Han et al. presented the HK to reduce the computational complexity of co-Kriging [23]. To build a BF surrogate model between $D_{{\textrm{H}}}$ and $D_{{\textrm{L}}}$, HK first builds a Kriging surrogate model ${\hat{y}}_{{\textrm{L}}}({\textbf{x}})$ for the LF model, and then models the discrepancy function between ${\hat{y}}_{{\textrm{L}}}({\textbf{x}})$ and the HF model as a stationary random process $z({\textbf{x}})$:

$$\begin{aligned} {y}_{{\textrm{H}}_{1}}({\textbf{x}}) = \beta _{0}{\hat{y}}_{{\textrm{L}}}({\textbf{x}})+z({\textbf{x}}). \end{aligned}$$

(1)

where $\beta _{0}$ is a scaling factor indicating the correlation between LF and HF models. It finally gives the prediction of response of the untried point as

$$\begin{aligned} {\hat{y}}_{{\textrm{H}}_{1}}({\textbf{x}}) = \beta _{0} {\hat{y}}_{{\textrm{L}}}({\textbf{x}}) + {\textbf{r}}^{\top }({\textbf{x}}) {\textbf{R}}^{-1} ({\textbf{y}}_{{\textrm{H}}} - \beta _{0} {\textbf{F}}_{{\textrm{HK}}}), \end{aligned}$$

(2)

where ${\textbf{R}} \in {\mathbb {R}}^{n_{{\textrm{H}}} \times n_{{\textrm{H}}}}$ is the spatial correlation matrix among the HF observed points; ${\textbf{F}}_{{\textrm{HK}}} = \left[ {\hat{y}}_{{\textrm{L}}}({\textbf{x}}_{1}),\ldots ,{\hat{y}}_{{\textrm{L}}}({\textbf{x}}_{n_{{\textrm{H}}}}) \right] ^{\top }$ is the design vector, ${\textbf{r}} \in {\mathbb {R}}^{n_{{\textrm{H}}}}$ is the correlation vector between the untried point and the HF observed points. Also, we can obtain $\beta _{0} = ({\textbf{F}}_{{\textrm{HK}}}^{\top } {\textbf{R}}^{-1} {\textbf{F}}_{{\textrm{HK}}})^{-1} {\textbf{F}}_{{\textrm{HK}}}^{\top }{\textbf{R}}^{-1} {\textbf{y}}_{{\textrm{H}}}$. Moreover, the MSE of the HK prediction can be calculated by:

$$\begin{aligned} \begin{aligned}&\sigma ^{2} \left\{ 1 - {\textbf{r}}^{\top }{\textbf{R}}^{-1}{\textbf{r}} + [{\textbf{r}}^{\top }{\textbf{R}}^{-1}{\textbf{F}}_{{\textrm{HK}}}-{\hat{y}}_{{\textrm{L}}}({\textbf{x}})]\right. \\&\left. ({\textbf{F}}_{{\textrm{HK}}}^{\top }{\textbf{R}}^{-1}{\textbf{F}}_{{\textrm{HK}}})^{-1} [{\textbf{r}}^{\top }{\textbf{R}}^{-1}{\textbf{F}}_{{\textrm{HK}}}-{\hat{y}}_{{\textrm{L}}}({\textbf{x}})]^{\top } \right\} \end{aligned} \end{aligned}$$

(3)

where $\sigma ^{2}$ is the variance of $z({\textbf{x}})$. This MSE estimator performs more precise than the traditional Kriging because the approximated LF model ${\hat{y}}_{{\textrm{L}}}({\textbf{x}})$ is contained. Meanwhile, instead of modeling the “cross correlation” between HF and LF data in co-Kriging, only the individual correlation of HF and LF data is modeled in HK, which reduces the model complexity.
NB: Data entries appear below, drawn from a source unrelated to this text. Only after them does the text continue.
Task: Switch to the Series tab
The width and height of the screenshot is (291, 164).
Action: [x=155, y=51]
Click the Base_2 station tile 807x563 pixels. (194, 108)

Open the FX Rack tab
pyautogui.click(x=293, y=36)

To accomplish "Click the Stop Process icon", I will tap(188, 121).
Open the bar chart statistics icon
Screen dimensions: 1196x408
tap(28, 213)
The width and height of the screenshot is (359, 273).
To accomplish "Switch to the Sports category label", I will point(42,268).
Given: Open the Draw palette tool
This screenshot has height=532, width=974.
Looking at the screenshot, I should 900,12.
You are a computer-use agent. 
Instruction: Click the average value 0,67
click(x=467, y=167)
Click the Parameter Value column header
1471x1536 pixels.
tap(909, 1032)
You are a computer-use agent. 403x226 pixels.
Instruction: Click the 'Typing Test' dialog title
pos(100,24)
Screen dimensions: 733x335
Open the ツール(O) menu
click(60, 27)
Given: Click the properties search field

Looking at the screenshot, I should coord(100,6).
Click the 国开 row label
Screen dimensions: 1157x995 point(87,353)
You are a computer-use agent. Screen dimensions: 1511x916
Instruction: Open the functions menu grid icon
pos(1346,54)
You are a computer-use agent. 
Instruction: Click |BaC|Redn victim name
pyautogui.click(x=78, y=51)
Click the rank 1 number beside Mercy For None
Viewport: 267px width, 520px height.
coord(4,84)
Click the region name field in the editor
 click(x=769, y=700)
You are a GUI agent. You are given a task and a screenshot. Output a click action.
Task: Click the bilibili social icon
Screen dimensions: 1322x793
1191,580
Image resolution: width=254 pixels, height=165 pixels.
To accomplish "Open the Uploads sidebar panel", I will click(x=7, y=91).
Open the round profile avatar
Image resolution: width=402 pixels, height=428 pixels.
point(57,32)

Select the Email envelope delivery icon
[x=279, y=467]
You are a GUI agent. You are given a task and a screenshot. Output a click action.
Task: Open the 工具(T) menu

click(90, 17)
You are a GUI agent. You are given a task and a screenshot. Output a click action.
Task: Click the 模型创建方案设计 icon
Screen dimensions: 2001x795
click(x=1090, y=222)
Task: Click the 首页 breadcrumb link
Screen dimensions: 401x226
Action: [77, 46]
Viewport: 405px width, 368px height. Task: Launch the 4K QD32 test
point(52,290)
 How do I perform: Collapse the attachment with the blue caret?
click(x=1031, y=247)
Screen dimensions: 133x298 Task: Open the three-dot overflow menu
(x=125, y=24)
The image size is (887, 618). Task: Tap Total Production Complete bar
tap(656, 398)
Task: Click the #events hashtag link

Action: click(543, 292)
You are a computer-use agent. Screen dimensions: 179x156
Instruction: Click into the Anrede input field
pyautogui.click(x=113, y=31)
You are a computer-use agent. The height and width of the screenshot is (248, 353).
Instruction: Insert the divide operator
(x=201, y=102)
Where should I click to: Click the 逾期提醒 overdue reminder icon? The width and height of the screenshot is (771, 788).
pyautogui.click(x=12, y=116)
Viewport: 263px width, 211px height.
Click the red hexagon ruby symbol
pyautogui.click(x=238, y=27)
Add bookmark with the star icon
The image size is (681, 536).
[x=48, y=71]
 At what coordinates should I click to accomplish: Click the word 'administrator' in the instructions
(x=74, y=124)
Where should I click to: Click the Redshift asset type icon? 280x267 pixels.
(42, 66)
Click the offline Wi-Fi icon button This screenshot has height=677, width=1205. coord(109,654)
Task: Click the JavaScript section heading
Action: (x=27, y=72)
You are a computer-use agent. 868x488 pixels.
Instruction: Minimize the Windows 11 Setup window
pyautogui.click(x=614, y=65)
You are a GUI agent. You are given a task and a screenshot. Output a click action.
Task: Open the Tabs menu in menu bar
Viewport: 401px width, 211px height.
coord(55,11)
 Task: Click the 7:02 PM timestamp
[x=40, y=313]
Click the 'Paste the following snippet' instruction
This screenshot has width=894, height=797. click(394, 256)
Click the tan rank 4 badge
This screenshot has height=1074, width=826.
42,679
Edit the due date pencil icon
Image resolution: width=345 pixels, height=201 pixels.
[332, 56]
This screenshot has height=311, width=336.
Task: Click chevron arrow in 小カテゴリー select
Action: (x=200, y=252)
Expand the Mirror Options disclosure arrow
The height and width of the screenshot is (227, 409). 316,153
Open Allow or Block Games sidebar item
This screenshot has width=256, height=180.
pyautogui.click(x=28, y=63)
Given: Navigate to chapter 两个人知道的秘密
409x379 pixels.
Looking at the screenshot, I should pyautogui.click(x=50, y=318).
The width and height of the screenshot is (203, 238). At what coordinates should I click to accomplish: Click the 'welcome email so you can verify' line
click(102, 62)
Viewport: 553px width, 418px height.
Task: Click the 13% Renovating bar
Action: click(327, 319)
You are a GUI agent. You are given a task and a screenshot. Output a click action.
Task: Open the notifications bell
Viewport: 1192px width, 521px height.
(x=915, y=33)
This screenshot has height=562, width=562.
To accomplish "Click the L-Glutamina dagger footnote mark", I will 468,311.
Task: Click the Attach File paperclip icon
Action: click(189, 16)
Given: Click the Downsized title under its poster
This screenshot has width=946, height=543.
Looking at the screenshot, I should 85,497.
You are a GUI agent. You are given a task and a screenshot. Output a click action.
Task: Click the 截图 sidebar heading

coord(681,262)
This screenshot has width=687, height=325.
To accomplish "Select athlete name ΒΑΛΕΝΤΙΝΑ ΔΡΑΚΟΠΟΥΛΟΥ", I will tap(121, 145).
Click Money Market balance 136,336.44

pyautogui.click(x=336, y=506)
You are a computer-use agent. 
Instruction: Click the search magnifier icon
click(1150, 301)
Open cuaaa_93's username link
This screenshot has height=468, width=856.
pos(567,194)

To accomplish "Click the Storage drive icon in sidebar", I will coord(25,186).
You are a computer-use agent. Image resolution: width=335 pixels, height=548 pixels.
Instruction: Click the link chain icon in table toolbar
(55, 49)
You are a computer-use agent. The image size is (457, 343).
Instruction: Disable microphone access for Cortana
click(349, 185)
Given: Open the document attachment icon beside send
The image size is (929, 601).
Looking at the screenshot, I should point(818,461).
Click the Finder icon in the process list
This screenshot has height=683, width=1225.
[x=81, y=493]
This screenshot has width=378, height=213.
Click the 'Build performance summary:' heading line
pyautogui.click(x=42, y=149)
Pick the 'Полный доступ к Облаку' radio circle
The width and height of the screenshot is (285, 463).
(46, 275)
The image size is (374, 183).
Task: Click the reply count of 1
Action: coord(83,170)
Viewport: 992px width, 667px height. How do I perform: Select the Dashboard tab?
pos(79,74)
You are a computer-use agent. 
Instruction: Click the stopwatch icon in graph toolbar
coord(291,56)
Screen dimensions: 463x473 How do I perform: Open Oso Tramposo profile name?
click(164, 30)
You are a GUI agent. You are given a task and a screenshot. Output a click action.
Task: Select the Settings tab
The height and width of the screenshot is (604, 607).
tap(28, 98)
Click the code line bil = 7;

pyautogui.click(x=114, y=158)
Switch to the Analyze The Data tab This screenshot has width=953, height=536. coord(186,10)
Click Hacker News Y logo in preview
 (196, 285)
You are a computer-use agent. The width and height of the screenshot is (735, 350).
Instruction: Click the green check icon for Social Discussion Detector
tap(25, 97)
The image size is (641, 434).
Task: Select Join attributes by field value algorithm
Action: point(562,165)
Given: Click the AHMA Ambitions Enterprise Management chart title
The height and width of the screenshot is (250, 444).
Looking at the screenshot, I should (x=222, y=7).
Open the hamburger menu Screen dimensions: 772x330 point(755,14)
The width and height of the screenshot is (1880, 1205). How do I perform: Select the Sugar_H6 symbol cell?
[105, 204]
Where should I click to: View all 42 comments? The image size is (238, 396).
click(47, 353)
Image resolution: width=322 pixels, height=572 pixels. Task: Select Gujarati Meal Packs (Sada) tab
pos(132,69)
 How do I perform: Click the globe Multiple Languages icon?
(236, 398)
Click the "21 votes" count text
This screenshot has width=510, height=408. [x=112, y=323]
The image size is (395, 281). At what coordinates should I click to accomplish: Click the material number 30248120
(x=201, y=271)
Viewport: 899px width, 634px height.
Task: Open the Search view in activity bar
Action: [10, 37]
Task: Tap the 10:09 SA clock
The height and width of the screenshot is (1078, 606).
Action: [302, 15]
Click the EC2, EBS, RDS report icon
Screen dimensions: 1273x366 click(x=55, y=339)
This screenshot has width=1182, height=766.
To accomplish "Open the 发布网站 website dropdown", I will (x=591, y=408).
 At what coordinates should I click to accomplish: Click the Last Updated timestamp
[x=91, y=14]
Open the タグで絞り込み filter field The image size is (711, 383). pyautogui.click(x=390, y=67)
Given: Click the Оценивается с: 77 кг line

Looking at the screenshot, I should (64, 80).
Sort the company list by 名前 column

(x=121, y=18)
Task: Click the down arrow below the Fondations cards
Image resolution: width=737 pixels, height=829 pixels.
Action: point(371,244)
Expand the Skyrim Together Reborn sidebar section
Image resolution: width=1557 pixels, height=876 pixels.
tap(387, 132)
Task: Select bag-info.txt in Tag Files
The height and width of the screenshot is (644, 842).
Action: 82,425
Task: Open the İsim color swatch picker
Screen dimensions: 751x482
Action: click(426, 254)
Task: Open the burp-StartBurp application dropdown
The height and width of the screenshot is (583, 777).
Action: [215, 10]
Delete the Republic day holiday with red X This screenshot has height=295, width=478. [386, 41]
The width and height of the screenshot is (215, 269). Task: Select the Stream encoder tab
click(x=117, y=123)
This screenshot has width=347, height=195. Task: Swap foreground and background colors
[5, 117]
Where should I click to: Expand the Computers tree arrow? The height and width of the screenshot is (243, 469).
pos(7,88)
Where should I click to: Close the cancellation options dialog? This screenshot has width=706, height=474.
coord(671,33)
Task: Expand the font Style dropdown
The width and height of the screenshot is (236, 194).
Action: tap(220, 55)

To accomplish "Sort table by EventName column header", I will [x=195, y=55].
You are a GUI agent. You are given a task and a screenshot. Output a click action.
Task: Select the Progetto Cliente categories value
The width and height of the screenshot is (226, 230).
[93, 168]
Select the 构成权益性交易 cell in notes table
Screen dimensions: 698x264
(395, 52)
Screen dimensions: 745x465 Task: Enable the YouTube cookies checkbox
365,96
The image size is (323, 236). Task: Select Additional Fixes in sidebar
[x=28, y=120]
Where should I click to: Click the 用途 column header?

The IHK used a PRS function to map the LF function to the HF data, leading to a more accurate MF model compared with HK [27]. Specifically, the BF surrogate model between $D_{{\textrm{H}}}$ and $D_{{\textrm{L}}}$ can be formulated as

$$\begin{aligned} {y}_{{\textrm{H}}_{2}}({\textbf{x}}) = h({\textbf{x}}) {\hat{y}}_{{\textrm{L}}}({\textbf{x}}) +z({\textbf{x}}), \end{aligned}$$

(4)

where $h({\textbf{x}})$ is a response surface model with the expression of

$$\begin{aligned} h({\textbf{x}}) = \beta _{0} + \sum \limits ^{d}_{l=1}{\beta _{l}{x}_{l}} + \sum \limits _{1 \le j \le k \le d}{\beta _{{jk}}{x}_{j}{x}_{k}}. \end{aligned}$$

(5)

Taking the two-dimensional case for example, then (4) can be expressed as:

$$\begin{aligned} {y}_{{\textrm{H}}_{2}}({\textbf{x}})=f({\textbf{x}})^{\top }\varvec{\beta } +z({\textbf{x}}), \end{aligned}$$

(6)

where $\varvec{\beta } = [\beta _{1},\beta _{2},\beta _{3},\beta _{4},\beta _{5},\beta _{6}]$ and

$$\begin{aligned} \begin{aligned} f({\textbf{x}})&= [f_{1},f_{2},f_{3},f_{4},f_{5},f_{6}]\\&= [1, x_{1}, x_{2}, x_{1}^{2}, x_{1}x_{2}, x_{2}^{2}]{\hat{y}}_{{\textrm{L}}}(x_{1},x_{2}). \end{aligned} \end{aligned}$$

(7)

Using a similar solving procedure to HK, IHK produces results that have a similar form to (2) and (3), but with a different design matrix ${\textbf{F}}_{{\textrm{IHK}}}=[f({\textbf{x}}_{{\textrm{H}}}^{1}),\ldots , f({\textbf{x}}_{{\textrm{H}}}^{n_{{\textrm{H}}}})]^{\top }$ and thus a different scaling factor $\beta ^{\star } = ({\textbf{F}}_{{\textrm{IHK}}}^{\top }{\textbf{R}}^{-1}{\textbf{F}}_{{\textrm{IHK}}})^{-1}{\textbf{F}}_{{\textrm{IHK}}}^{\top }{\textbf{R}}^{-1}{\textbf{y}}_{{\textrm{H}}}$. Since f incorporates both the LF model and predictor location information, IHK achieves a superior MSE estimation compared with HK.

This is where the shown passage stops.